WHAT YOU ARE ASKED TO DO:
Would you retype the records below exactly as they appear?

LISTED ENTRIES:
::::::::::

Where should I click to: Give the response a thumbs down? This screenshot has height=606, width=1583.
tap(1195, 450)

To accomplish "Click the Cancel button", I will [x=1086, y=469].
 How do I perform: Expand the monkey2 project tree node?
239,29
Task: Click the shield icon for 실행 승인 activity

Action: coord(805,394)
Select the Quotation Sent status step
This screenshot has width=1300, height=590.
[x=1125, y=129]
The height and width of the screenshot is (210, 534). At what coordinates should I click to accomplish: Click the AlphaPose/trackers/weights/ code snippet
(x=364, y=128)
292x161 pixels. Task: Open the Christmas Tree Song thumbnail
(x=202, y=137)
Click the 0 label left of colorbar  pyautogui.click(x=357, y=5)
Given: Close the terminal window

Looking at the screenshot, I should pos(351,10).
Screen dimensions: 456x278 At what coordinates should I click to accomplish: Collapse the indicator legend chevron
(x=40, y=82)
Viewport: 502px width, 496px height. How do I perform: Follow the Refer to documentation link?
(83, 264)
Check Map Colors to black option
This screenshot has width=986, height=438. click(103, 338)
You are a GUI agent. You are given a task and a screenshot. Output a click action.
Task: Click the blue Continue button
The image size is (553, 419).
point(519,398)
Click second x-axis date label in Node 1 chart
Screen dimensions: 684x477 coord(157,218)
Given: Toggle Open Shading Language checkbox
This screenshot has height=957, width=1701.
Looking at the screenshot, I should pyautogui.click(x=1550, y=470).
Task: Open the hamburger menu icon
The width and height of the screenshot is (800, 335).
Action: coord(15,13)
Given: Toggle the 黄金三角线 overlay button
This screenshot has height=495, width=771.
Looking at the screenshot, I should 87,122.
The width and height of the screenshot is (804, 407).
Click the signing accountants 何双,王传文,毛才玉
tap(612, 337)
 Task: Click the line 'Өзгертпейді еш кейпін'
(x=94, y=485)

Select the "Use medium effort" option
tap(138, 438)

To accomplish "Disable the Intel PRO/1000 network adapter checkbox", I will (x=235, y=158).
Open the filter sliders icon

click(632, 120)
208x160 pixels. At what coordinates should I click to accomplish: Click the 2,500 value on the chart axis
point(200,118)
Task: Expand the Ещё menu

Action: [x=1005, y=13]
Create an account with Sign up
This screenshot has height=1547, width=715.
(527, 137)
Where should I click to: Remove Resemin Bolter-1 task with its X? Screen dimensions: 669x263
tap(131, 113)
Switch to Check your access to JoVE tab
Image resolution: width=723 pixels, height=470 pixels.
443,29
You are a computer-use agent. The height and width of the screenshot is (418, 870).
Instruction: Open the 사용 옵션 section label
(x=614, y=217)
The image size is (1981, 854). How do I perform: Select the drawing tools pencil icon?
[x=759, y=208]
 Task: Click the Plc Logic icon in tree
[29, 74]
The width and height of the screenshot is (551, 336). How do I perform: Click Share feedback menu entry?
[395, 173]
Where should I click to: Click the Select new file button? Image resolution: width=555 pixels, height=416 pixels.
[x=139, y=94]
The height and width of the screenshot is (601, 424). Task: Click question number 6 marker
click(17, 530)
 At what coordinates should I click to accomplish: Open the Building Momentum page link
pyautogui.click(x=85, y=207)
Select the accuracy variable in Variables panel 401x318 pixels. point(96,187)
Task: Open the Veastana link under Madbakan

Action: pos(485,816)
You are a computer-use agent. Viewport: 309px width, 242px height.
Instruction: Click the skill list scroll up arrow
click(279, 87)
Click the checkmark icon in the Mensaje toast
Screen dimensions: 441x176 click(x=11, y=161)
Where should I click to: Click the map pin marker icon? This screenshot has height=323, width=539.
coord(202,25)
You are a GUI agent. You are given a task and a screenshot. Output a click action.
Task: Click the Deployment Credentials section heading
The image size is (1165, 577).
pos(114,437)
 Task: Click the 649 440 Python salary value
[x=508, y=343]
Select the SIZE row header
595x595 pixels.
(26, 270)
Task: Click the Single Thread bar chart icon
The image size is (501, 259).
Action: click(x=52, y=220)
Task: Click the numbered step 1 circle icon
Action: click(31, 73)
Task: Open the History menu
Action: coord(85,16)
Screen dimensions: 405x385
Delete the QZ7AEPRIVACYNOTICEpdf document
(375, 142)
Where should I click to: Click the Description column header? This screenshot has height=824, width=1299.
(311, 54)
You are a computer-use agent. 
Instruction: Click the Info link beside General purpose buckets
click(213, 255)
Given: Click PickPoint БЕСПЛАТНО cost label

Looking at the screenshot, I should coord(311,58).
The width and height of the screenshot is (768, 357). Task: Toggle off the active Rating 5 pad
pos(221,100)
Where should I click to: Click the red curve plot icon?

::::::::::

WRITTEN SOLUTION:
Where should I click to: Give the response a thumbs down? This screenshot has height=606, width=1583.
tap(1195, 450)

To accomplish "Click the Cancel button", I will [x=1086, y=469].
 How do I perform: Expand the monkey2 project tree node?
239,29
Task: Click the shield icon for 실행 승인 activity

Action: coord(805,394)
Select the Quotation Sent status step
This screenshot has width=1300, height=590.
[x=1125, y=129]
The height and width of the screenshot is (210, 534). At what coordinates should I click to accomplish: Click the AlphaPose/trackers/weights/ code snippet
(x=364, y=128)
292x161 pixels. Task: Open the Christmas Tree Song thumbnail
(x=202, y=137)
Click the 0 label left of colorbar  pyautogui.click(x=357, y=5)
Given: Close the terminal window

Looking at the screenshot, I should pos(351,10).
Screen dimensions: 456x278 At what coordinates should I click to accomplish: Collapse the indicator legend chevron
(x=40, y=82)
Viewport: 502px width, 496px height. How do I perform: Follow the Refer to documentation link?
(83, 264)
Check Map Colors to black option
This screenshot has width=986, height=438. click(103, 338)
You are a GUI agent. You are given a task and a screenshot. Output a click action.
Task: Click the blue Continue button
The image size is (553, 419).
point(519,398)
Click second x-axis date label in Node 1 chart
Screen dimensions: 684x477 coord(157,218)
Given: Toggle Open Shading Language checkbox
This screenshot has height=957, width=1701.
Looking at the screenshot, I should pyautogui.click(x=1550, y=470).
Task: Open the hamburger menu icon
The width and height of the screenshot is (800, 335).
Action: coord(15,13)
Given: Toggle the 黄金三角线 overlay button
This screenshot has height=495, width=771.
Looking at the screenshot, I should 87,122.
The width and height of the screenshot is (804, 407).
Click the signing accountants 何双,王传文,毛才玉
tap(612, 337)
 Task: Click the line 'Өзгертпейді еш кейпін'
(x=94, y=485)

Select the "Use medium effort" option
tap(138, 438)

To accomplish "Disable the Intel PRO/1000 network adapter checkbox", I will (x=235, y=158).
Open the filter sliders icon

click(632, 120)
208x160 pixels. At what coordinates should I click to accomplish: Click the 2,500 value on the chart axis
point(200,118)
Task: Expand the Ещё menu

Action: [x=1005, y=13]
Create an account with Sign up
This screenshot has height=1547, width=715.
(527, 137)
Where should I click to: Remove Resemin Bolter-1 task with its X? Screen dimensions: 669x263
tap(131, 113)
Switch to Check your access to JoVE tab
Image resolution: width=723 pixels, height=470 pixels.
443,29
You are a computer-use agent. The height and width of the screenshot is (418, 870).
Instruction: Open the 사용 옵션 section label
(x=614, y=217)
The image size is (1981, 854). How do I perform: Select the drawing tools pencil icon?
[x=759, y=208]
 Task: Click the Plc Logic icon in tree
[29, 74]
The width and height of the screenshot is (551, 336). How do I perform: Click Share feedback menu entry?
[395, 173]
Where should I click to: Click the Select new file button? Image resolution: width=555 pixels, height=416 pixels.
[x=139, y=94]
The height and width of the screenshot is (601, 424). Task: Click question number 6 marker
click(17, 530)
 At what coordinates should I click to accomplish: Open the Building Momentum page link
pyautogui.click(x=85, y=207)
Select the accuracy variable in Variables panel 401x318 pixels. point(96,187)
Task: Open the Veastana link under Madbakan

Action: pos(485,816)
You are a computer-use agent. Viewport: 309px width, 242px height.
Instruction: Click the skill list scroll up arrow
click(279, 87)
Click the checkmark icon in the Mensaje toast
Screen dimensions: 441x176 click(x=11, y=161)
Where should I click to: Click the map pin marker icon? This screenshot has height=323, width=539.
coord(202,25)
You are a GUI agent. You are given a task and a screenshot. Output a click action.
Task: Click the Deployment Credentials section heading
The image size is (1165, 577).
pos(114,437)
 Task: Click the 649 440 Python salary value
[x=508, y=343]
Select the SIZE row header
595x595 pixels.
(26, 270)
Task: Click the Single Thread bar chart icon
The image size is (501, 259).
Action: click(x=52, y=220)
Task: Click the numbered step 1 circle icon
Action: click(31, 73)
Task: Open the History menu
Action: coord(85,16)
Screen dimensions: 405x385
Delete the QZ7AEPRIVACYNOTICEpdf document
(375, 142)
Where should I click to: Click the Description column header? This screenshot has height=824, width=1299.
(311, 54)
You are a computer-use agent. 
Instruction: Click the Info link beside General purpose buckets
click(213, 255)
Given: Click PickPoint БЕСПЛАТНО cost label

Looking at the screenshot, I should coord(311,58).
The width and height of the screenshot is (768, 357). Task: Toggle off the active Rating 5 pad
pos(221,100)
Where should I click to: Click the red curve plot icon?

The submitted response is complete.